== Task requirements ==
Scan the entries below and state how many lines contain "three". No other output.

========================================

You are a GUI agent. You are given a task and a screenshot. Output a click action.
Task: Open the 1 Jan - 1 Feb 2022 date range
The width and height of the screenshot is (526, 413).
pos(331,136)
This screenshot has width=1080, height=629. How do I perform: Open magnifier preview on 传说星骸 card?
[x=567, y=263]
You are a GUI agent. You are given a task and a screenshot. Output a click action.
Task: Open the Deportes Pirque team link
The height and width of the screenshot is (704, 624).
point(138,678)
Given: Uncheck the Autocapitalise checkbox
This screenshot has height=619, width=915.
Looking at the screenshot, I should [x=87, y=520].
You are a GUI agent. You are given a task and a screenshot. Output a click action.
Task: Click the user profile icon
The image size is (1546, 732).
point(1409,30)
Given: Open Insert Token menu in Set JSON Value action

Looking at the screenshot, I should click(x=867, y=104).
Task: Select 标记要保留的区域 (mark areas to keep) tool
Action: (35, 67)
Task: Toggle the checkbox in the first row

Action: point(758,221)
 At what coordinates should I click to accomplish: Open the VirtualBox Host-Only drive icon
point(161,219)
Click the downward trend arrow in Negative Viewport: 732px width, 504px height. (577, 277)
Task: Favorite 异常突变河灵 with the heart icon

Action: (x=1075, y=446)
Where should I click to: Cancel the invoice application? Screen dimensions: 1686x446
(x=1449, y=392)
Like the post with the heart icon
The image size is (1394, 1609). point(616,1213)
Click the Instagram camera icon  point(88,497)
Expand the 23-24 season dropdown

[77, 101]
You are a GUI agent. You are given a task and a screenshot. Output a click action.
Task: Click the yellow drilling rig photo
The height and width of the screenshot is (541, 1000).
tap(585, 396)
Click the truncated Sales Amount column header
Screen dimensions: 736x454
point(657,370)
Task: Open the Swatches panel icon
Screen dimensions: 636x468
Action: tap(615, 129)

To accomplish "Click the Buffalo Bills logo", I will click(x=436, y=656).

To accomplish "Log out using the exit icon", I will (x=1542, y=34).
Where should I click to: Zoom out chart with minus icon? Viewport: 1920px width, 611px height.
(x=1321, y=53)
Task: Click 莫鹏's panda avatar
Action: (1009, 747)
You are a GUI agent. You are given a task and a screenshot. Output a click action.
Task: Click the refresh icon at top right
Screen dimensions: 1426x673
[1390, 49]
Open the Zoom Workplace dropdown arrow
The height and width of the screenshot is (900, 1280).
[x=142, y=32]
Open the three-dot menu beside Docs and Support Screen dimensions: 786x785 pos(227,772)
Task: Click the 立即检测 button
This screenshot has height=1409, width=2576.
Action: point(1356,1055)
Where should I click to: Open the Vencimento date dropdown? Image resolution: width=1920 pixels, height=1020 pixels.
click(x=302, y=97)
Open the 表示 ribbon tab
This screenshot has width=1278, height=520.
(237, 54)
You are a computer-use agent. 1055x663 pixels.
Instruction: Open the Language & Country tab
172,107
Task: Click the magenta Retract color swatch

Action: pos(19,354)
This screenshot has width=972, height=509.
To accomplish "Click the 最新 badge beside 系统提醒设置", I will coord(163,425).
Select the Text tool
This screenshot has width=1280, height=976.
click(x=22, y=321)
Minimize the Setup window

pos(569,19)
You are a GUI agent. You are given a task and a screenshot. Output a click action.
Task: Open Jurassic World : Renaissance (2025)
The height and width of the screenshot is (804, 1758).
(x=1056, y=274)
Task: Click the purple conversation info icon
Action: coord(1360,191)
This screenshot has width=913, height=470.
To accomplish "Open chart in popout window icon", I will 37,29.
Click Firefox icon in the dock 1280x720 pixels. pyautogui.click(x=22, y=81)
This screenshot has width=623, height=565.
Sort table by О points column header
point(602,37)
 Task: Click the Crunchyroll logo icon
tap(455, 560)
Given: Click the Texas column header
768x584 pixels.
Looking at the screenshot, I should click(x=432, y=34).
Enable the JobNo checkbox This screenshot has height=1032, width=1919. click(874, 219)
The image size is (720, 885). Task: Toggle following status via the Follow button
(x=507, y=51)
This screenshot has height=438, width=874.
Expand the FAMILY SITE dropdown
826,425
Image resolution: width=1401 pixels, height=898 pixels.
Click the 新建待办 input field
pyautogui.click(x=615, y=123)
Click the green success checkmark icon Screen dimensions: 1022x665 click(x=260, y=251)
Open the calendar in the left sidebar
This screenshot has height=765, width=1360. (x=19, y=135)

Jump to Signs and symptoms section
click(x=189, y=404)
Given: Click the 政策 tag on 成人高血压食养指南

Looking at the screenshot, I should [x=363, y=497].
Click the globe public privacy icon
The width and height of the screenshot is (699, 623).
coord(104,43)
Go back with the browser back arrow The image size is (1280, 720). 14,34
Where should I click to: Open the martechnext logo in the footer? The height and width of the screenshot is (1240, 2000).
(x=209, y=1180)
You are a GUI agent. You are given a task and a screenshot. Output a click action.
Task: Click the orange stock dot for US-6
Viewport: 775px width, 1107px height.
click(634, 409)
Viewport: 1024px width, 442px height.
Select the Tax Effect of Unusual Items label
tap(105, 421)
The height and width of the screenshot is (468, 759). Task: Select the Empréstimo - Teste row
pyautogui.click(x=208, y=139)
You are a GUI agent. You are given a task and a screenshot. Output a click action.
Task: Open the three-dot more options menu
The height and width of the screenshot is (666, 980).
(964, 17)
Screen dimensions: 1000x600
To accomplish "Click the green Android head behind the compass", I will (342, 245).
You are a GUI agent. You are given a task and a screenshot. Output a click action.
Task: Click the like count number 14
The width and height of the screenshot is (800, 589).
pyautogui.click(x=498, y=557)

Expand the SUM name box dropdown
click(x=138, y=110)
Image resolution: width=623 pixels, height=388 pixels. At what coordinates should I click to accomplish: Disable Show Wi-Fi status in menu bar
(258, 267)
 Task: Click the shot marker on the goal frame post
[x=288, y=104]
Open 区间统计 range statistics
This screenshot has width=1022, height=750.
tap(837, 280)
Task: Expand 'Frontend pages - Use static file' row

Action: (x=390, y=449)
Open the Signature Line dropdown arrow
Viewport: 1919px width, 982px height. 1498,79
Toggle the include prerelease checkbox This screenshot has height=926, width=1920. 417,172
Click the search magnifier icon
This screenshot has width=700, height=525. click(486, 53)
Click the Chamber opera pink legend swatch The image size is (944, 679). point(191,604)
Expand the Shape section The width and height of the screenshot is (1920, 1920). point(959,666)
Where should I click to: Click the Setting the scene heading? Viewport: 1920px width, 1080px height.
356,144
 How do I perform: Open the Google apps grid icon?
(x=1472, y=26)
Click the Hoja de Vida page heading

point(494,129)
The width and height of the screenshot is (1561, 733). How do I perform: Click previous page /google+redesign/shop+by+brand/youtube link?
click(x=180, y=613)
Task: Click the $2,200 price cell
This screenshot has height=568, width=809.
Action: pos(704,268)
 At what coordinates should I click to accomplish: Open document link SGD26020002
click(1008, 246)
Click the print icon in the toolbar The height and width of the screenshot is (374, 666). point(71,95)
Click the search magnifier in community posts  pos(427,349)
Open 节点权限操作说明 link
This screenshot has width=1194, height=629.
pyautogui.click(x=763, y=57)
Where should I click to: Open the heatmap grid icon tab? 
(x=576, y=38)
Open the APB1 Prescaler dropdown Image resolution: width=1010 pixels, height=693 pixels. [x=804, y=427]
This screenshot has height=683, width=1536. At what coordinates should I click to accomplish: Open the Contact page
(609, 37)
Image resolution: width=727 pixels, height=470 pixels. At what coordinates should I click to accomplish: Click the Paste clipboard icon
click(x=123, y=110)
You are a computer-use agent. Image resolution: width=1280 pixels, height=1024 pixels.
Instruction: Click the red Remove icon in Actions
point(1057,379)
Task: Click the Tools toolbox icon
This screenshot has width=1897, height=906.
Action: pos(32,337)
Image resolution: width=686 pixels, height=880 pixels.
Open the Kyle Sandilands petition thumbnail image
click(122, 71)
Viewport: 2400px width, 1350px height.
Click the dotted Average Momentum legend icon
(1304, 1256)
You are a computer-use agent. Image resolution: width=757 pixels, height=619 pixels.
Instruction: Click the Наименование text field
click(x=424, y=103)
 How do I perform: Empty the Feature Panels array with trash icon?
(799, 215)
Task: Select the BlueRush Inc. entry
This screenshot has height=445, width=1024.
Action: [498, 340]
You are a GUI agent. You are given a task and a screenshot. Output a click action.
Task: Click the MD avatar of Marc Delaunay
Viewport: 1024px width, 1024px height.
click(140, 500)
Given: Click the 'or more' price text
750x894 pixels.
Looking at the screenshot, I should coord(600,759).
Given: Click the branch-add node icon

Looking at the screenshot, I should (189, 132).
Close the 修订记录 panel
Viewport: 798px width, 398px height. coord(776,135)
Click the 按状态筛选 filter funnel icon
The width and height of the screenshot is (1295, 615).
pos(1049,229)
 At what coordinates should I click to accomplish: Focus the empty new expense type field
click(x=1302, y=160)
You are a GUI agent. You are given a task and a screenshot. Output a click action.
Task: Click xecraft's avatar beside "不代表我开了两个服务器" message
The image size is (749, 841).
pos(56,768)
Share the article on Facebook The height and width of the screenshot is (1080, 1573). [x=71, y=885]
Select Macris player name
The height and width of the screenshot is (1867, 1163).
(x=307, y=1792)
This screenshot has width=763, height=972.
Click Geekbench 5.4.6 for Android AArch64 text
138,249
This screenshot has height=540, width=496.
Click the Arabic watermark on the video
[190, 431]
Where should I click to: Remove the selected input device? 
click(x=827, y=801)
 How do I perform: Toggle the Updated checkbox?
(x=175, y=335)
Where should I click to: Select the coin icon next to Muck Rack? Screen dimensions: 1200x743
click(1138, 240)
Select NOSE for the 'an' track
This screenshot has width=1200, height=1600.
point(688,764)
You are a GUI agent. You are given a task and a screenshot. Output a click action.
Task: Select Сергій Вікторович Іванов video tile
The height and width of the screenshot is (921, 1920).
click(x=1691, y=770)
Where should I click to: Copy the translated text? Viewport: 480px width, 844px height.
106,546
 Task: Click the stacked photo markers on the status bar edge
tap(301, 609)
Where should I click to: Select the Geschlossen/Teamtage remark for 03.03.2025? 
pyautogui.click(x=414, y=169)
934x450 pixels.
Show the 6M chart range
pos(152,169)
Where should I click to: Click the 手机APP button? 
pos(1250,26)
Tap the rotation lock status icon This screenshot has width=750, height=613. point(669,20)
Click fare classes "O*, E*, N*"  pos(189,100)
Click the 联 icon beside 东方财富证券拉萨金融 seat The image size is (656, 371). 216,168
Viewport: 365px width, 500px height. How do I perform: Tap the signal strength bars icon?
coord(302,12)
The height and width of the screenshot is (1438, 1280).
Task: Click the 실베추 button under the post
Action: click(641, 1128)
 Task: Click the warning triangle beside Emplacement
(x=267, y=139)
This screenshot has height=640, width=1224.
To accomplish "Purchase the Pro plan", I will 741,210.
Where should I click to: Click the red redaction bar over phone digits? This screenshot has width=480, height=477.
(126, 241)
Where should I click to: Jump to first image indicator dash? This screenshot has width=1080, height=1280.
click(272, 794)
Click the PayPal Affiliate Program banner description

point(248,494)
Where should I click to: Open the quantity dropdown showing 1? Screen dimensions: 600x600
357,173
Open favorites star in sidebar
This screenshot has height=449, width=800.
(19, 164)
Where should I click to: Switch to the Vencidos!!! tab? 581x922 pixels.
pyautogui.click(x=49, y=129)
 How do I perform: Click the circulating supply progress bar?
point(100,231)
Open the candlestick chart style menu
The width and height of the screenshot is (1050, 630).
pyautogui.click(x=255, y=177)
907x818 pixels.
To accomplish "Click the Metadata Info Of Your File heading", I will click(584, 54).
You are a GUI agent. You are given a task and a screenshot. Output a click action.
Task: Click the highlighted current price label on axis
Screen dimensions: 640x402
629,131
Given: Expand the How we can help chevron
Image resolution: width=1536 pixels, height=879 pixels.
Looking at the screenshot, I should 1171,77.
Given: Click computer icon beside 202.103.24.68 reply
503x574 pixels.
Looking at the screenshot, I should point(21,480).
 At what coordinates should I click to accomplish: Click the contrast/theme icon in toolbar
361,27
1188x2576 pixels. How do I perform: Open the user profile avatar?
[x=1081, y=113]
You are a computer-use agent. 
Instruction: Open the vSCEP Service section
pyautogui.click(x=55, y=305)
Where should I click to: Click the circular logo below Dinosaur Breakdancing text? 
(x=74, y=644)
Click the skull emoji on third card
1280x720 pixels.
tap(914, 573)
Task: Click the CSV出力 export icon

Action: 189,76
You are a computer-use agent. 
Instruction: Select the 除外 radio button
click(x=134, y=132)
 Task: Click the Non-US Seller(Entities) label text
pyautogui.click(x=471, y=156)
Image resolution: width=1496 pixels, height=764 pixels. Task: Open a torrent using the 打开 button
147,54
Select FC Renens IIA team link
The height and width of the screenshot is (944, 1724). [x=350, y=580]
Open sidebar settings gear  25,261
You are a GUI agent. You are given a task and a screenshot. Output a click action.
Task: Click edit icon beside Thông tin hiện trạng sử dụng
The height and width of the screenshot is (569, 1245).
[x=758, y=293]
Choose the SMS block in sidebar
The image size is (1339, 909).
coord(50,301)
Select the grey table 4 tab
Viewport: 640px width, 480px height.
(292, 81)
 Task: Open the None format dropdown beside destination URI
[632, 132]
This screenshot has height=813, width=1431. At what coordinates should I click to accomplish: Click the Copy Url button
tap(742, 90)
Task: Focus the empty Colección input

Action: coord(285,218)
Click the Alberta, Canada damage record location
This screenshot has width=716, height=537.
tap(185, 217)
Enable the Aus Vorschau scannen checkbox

========================================

== Solution to this problem ==
2